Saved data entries
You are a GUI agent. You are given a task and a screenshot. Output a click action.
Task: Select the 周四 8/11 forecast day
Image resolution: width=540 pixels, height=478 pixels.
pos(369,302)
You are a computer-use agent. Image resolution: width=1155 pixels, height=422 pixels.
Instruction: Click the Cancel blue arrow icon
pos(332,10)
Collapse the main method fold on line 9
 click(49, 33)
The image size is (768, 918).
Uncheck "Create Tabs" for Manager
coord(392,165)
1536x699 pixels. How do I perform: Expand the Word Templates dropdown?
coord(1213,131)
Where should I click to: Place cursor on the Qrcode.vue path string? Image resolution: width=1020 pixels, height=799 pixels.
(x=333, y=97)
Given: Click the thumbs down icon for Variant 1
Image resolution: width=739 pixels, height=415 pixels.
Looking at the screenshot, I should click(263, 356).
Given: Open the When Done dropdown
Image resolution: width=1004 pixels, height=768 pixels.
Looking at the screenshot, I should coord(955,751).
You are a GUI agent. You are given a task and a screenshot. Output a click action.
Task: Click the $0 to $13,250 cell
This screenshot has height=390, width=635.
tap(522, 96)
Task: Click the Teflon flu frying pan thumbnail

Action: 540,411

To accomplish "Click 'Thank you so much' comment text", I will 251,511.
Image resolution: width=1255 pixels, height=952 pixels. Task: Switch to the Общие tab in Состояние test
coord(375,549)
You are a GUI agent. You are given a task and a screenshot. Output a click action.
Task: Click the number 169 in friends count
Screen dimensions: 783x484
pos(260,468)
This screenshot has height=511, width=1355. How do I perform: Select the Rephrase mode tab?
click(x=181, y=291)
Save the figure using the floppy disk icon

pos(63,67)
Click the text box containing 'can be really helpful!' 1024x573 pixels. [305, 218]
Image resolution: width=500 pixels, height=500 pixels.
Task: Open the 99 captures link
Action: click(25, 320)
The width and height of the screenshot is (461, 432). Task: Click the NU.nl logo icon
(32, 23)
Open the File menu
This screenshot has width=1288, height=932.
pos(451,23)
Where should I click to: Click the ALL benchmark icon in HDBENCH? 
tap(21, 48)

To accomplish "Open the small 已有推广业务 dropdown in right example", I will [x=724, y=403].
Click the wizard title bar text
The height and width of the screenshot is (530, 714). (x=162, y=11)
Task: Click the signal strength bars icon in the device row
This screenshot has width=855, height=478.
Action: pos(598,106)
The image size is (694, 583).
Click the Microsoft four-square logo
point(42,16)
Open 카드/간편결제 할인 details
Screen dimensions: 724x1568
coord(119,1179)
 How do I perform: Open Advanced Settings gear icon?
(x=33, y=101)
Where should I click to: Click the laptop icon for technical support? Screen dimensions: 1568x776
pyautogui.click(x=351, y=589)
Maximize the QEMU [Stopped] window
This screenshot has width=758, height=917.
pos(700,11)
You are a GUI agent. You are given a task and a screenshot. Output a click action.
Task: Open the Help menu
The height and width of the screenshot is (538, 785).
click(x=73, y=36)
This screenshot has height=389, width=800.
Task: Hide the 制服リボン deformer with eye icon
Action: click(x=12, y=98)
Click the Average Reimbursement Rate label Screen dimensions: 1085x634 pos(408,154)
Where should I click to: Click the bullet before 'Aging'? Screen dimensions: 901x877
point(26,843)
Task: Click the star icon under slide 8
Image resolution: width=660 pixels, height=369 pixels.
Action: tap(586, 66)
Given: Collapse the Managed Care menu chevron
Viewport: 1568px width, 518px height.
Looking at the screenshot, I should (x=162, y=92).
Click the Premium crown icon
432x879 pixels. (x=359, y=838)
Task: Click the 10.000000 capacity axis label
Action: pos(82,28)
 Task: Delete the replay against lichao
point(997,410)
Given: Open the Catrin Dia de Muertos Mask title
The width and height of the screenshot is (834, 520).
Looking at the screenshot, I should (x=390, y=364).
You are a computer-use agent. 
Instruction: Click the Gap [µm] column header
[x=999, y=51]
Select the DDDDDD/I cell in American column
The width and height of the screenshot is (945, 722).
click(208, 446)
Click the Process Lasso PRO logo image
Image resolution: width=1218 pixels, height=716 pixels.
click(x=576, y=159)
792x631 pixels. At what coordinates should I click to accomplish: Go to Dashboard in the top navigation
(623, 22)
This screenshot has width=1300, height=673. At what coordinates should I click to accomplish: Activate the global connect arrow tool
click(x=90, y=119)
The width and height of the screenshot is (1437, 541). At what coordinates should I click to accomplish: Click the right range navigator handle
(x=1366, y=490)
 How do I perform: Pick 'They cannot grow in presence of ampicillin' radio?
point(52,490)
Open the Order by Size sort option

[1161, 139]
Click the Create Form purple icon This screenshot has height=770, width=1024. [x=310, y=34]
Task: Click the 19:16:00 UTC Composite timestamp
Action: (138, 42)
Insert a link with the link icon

**Description of the task**
Set down exactly what runs from the line containing "The width and height of the screenshot is (1437, 541)." through the last line above, both lines included.

**Task solution**
The width and height of the screenshot is (1437, 541). At what coordinates should I click to accomplish: Click the right range navigator handle
(x=1366, y=490)
 How do I perform: Pick 'They cannot grow in presence of ampicillin' radio?
point(52,490)
Open the Order by Size sort option

[1161, 139]
Click the Create Form purple icon This screenshot has height=770, width=1024. [x=310, y=34]
Task: Click the 19:16:00 UTC Composite timestamp
Action: (138, 42)
Insert a link with the link icon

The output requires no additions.